|Ph.D Student||Josef Elinor|
|Subject||Controlled Release of Hydrophobic Drugs from Nanocarriers|
Embedded in Alginate Hydrogels
|Department||Department of Biotechnology||Supervisor||Professor Bianco-Peled Havazelet|
|Full Thesis text|
Poorly water soluble compounds that promote health are very common. These include vitamins, (such as vitamin A), antioxidants (curcumin, carotenes), lipid bioactive lipids (omega-3, omega-6), peptides and drugs. This thesis presents an innovative methodology for sustained delivery of hydrophobic drugs using composite hydrogels, prepared by embedding oil-in-water microemulsions in alginate hydrogels. The hydrophobic nature of the microemulsion core enhances the solubilization of hydrophobic drugs, while the crosslinked matrix could be readily used as a solid controlled delivery vehicle. Ca. 10-nm microemulsions droplets were formulated from pharmaceutical accepted components. The composite gels showed capability of loading several hydrophobic compounds with a wide range of aqueous solubilities. Small angle X-ray and neutron scattering from composite gels show that both the droplets and the gel network preserve their structure when mixed together. The release behavior was similar for different microemulsion formulations, various drugs and increasing concentrations of a drug. However, the release could be controlled by manipulating the polymer and crosslinker concentration. These findings indicate that our system could potentially act as a generic system, where the properties of the release do not depend on the drug but rather on the attributes of the gel.

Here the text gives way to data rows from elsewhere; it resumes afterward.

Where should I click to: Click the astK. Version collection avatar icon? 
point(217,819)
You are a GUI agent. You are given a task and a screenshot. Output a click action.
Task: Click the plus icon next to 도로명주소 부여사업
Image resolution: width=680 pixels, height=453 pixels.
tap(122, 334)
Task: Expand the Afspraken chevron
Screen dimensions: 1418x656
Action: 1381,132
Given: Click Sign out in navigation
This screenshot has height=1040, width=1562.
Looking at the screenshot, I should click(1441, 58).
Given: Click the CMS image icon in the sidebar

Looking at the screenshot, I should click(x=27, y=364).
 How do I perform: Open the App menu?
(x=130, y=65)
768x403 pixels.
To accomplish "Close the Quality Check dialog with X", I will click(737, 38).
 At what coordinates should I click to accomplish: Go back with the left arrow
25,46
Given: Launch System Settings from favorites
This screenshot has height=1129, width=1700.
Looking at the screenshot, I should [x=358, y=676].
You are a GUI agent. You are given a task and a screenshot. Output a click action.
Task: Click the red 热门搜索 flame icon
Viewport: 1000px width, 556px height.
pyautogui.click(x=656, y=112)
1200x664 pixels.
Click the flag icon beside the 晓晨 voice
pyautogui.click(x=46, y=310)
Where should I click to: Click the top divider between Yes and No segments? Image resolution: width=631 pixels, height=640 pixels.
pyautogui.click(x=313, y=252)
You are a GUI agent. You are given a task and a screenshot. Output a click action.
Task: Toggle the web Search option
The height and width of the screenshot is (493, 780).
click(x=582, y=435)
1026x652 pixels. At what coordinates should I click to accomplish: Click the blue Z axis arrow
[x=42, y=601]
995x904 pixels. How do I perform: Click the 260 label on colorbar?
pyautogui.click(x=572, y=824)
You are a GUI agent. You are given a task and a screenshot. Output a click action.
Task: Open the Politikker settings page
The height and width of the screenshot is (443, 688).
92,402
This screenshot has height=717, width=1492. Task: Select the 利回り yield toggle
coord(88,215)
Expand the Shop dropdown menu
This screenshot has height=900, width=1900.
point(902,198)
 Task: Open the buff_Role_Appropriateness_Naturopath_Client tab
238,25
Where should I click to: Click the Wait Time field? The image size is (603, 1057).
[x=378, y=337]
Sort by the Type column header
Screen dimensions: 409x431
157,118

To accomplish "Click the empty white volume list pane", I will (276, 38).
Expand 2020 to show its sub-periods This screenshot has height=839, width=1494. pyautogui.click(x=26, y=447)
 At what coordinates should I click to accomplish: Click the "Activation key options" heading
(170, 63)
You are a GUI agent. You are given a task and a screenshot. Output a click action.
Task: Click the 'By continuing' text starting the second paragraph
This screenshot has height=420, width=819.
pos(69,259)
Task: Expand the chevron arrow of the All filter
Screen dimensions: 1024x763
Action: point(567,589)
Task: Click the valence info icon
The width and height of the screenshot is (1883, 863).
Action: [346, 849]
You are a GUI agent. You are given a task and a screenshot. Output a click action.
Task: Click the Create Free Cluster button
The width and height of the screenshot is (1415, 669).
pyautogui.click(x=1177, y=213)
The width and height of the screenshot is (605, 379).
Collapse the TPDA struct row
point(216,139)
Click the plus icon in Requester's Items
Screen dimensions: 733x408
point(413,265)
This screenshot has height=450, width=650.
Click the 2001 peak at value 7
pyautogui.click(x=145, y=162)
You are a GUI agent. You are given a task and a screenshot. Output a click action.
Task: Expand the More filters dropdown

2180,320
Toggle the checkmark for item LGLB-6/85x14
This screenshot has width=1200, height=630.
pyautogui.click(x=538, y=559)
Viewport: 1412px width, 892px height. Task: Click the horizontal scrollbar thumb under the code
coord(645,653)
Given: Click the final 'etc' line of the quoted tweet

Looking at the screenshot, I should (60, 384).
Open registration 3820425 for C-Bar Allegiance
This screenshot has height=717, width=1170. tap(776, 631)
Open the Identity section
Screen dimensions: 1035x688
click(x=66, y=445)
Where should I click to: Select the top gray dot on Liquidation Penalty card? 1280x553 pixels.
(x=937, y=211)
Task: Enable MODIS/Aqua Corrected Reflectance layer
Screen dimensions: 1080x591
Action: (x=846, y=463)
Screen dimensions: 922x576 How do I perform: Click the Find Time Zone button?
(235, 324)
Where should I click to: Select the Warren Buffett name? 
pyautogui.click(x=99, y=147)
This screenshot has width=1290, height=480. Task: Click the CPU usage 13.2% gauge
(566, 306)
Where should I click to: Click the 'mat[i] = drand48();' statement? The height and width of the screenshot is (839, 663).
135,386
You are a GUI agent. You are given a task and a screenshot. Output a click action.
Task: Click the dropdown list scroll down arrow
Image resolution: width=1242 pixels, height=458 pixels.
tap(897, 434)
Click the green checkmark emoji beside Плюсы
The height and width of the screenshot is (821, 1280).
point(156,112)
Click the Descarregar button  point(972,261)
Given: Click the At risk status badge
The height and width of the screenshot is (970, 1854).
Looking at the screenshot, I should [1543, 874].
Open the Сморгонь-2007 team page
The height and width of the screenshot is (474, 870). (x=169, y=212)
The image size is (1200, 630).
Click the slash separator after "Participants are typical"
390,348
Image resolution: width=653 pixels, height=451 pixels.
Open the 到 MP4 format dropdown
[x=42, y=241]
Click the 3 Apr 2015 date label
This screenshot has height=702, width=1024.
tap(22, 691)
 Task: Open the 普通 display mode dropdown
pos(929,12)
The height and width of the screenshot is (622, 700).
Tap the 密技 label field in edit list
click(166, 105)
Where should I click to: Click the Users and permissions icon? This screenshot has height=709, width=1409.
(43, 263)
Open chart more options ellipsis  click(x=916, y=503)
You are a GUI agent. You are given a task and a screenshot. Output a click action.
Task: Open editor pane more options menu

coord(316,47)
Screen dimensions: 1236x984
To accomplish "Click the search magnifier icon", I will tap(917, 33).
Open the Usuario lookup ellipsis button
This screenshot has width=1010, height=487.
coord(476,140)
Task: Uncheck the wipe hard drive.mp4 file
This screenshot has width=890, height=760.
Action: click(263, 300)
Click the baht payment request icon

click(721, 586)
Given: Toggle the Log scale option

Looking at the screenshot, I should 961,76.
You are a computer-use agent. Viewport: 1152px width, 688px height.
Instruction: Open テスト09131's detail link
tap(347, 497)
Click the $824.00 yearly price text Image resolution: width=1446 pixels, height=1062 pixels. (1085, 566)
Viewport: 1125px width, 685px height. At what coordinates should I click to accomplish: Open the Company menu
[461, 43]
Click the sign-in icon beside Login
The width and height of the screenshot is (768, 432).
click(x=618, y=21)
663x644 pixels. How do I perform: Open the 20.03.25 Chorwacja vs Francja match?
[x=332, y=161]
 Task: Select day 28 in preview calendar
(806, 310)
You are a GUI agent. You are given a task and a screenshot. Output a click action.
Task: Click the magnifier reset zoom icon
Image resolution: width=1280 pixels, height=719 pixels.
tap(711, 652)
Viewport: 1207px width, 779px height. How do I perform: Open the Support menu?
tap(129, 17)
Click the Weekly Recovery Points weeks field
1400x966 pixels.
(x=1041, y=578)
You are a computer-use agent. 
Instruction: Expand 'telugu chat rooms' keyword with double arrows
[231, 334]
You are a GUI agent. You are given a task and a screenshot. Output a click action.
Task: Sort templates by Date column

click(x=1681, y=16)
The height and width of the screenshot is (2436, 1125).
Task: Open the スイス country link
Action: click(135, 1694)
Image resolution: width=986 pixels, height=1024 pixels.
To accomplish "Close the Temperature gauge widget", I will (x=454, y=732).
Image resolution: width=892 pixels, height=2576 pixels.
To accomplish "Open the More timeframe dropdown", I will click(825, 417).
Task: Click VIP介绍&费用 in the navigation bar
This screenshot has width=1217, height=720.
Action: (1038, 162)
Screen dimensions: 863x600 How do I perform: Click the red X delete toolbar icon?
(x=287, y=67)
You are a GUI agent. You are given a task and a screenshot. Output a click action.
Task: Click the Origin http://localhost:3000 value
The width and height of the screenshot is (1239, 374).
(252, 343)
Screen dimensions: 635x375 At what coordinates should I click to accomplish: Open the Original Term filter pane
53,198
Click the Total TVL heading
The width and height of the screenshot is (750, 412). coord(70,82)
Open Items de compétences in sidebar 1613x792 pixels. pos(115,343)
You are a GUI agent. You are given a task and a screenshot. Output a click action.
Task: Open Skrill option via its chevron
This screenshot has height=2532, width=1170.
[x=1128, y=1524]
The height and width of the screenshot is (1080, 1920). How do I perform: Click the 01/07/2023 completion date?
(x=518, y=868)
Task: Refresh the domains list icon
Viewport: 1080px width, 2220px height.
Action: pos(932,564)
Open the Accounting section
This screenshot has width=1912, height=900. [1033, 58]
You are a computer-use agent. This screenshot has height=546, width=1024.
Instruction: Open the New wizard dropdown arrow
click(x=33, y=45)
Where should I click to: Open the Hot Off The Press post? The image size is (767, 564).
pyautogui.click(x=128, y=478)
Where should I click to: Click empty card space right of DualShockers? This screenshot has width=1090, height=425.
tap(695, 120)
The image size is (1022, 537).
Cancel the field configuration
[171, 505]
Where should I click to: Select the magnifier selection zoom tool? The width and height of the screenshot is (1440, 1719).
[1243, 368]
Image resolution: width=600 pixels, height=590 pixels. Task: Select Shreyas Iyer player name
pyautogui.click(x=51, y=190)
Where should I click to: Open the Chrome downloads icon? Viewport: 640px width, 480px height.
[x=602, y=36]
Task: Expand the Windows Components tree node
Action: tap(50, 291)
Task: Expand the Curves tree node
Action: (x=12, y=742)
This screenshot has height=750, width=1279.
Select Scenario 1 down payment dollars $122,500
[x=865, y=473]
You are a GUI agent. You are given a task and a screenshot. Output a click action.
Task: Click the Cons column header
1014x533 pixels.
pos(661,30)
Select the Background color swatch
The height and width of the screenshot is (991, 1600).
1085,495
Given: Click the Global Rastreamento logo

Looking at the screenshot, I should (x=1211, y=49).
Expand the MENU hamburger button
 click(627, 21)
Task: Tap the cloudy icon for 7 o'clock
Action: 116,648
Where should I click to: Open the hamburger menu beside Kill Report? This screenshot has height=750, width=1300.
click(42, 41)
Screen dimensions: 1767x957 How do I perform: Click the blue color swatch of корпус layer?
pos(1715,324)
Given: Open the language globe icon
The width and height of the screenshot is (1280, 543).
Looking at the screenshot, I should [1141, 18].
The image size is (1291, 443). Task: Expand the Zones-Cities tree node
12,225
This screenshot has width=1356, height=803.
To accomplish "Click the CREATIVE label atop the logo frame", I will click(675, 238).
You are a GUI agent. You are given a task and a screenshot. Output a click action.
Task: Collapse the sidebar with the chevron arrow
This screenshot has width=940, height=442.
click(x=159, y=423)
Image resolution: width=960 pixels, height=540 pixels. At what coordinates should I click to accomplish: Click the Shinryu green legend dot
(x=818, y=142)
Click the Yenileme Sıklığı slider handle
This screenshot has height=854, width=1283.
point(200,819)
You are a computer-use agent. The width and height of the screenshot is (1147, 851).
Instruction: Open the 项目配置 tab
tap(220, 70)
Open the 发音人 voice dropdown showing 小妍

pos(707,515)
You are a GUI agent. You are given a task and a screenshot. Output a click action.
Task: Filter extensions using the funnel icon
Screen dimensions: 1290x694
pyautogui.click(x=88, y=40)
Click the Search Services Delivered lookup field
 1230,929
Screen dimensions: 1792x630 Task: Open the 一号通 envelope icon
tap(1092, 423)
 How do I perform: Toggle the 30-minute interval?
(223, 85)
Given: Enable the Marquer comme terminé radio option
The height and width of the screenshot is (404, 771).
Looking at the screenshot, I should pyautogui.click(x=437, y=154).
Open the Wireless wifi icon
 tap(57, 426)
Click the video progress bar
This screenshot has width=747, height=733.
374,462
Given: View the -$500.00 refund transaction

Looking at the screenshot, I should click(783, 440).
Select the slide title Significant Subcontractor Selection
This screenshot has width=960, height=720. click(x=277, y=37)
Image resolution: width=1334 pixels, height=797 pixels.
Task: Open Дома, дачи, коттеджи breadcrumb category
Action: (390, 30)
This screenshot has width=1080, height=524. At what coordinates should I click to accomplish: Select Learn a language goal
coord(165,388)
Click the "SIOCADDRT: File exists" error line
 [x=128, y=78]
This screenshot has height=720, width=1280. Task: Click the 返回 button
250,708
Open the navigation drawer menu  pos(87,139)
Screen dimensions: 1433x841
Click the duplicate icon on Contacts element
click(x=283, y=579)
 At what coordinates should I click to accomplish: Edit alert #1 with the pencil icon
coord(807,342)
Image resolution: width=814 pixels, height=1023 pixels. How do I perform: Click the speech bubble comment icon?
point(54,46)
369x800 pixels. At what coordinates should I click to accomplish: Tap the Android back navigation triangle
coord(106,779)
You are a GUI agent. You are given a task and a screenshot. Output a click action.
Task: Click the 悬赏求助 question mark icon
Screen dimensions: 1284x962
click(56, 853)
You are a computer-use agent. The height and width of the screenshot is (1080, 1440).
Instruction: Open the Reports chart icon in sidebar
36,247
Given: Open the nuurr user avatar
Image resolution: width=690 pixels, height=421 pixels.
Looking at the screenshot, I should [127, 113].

Achieving a dry easy-to-store delivery system based on composite hydrogels could be beneficial. We report on a new method to solidify self-microemulsifying drug delivery systems (SMEDDS)?their incorporation in sponges made from alginate. SMEDDS containing Nile red were gradually released from the sponges, at a rate that depended on the drying method. The combination of SMEDDS and sponges may be a way to overcome the disadvantages of each component separately, provide a solid dosage form for SMEDDS that can sustain the release of drugs and also enable utilization of hydrophilic sponges for the delivery of hydrophobic drugs
As a step toward unveiling the structure of composite gels, one has to understand the structure of alginate gels and solutions. We studied the conformation of alginate chains in solution, and examined several approaches for their modeling, taking into account inter-chain electrostatic interactions. Some of the models discussed have not been applied to experimental data before. To the best of our knowledge, this is the first time a complete physical modeling of alginate solutions is presented. By fitting the entire scattering curve, we derived the persistence length as a function of the polymer concentration. This allowed us to examine the electrostatic persistence length and the validity of the OSF theory.